WHAT TO DO » Rewrite everything from the line containing "Image resolution: width=204" down to the line containing "Viewport: 967px width, 402px", swapping "Minimize" for "Collapse" and leaving all else unchanged.

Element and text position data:
....................
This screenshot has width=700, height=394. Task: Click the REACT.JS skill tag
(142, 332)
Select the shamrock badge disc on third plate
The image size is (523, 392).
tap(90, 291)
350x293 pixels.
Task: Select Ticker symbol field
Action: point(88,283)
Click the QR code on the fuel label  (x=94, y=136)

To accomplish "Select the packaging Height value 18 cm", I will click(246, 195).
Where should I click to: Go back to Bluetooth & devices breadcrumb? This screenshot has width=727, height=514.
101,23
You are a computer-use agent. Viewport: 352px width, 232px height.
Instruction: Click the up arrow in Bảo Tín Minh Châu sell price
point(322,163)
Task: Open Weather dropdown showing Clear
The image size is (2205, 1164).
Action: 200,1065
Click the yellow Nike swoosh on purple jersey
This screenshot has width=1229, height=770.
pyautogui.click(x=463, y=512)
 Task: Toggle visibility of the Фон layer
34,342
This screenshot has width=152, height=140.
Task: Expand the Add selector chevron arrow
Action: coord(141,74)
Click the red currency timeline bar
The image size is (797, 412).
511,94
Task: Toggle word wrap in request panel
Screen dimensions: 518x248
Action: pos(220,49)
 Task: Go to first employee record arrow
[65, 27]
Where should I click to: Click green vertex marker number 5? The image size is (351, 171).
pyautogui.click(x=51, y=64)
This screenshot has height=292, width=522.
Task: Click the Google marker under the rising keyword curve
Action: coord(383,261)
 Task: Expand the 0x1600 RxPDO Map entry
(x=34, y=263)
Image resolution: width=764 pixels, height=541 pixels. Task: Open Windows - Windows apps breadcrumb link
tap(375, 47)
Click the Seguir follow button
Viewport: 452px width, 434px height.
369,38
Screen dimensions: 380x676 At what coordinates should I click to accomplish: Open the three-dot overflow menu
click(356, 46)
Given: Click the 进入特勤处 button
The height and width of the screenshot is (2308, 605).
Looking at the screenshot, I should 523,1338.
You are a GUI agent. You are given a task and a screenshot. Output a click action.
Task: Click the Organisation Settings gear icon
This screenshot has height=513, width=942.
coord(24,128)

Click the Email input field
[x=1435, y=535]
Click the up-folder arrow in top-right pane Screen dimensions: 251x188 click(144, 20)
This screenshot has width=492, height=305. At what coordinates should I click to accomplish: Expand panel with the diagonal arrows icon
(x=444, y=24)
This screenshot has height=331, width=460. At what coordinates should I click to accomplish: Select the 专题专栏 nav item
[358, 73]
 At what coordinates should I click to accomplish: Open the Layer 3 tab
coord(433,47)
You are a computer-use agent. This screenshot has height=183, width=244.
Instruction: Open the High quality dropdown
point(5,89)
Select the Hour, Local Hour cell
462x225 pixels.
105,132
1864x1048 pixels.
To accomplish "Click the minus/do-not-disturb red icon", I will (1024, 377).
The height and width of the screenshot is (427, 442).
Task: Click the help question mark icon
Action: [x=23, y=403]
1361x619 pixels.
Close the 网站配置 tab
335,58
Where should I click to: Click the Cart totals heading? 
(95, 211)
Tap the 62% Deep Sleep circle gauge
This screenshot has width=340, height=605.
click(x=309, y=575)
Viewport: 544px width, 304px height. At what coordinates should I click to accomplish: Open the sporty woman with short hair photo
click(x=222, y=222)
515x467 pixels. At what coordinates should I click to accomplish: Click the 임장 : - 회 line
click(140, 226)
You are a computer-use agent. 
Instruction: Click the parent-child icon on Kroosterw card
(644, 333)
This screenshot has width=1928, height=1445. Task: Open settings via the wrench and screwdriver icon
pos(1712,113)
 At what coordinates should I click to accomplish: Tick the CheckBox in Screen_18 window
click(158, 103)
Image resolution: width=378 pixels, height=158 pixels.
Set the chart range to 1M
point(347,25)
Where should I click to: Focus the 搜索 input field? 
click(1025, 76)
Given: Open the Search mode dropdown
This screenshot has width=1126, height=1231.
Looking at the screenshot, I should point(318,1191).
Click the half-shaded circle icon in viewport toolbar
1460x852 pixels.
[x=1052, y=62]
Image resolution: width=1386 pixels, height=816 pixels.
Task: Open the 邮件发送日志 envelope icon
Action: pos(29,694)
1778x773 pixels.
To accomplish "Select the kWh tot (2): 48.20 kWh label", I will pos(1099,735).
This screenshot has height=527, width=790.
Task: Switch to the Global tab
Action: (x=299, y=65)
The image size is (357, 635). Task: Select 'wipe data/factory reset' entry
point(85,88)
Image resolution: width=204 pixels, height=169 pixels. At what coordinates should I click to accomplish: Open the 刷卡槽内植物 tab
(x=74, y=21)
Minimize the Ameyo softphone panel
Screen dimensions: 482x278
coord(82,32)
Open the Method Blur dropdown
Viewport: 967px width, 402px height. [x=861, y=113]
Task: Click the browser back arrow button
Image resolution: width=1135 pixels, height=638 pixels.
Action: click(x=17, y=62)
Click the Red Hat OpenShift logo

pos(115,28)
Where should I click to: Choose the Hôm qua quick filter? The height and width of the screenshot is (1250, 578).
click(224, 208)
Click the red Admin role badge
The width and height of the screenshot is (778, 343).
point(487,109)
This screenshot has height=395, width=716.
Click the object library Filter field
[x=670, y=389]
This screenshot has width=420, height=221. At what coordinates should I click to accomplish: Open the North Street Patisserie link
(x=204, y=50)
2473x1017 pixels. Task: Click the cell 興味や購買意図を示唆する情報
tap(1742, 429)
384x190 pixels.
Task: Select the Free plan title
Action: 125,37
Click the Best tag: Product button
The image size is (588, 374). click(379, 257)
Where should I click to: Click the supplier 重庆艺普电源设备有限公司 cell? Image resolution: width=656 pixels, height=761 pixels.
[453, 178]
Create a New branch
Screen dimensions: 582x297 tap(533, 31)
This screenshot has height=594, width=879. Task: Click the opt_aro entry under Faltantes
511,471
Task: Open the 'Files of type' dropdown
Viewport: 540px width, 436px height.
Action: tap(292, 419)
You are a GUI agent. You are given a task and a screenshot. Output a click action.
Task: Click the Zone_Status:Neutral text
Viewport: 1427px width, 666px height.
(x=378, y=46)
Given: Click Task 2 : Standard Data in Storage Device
....................
ANSWER BELOW »
Image resolution: width=204 pixels, height=169 pixels. At what coordinates should I click to accomplish: Open the 刷卡槽内植物 tab
(x=74, y=21)
Collapse the Ameyo softphone panel
Screen dimensions: 482x278
coord(82,32)
Open the Method Blur dropdown
Viewport: 967px width, 402px height. [x=861, y=113]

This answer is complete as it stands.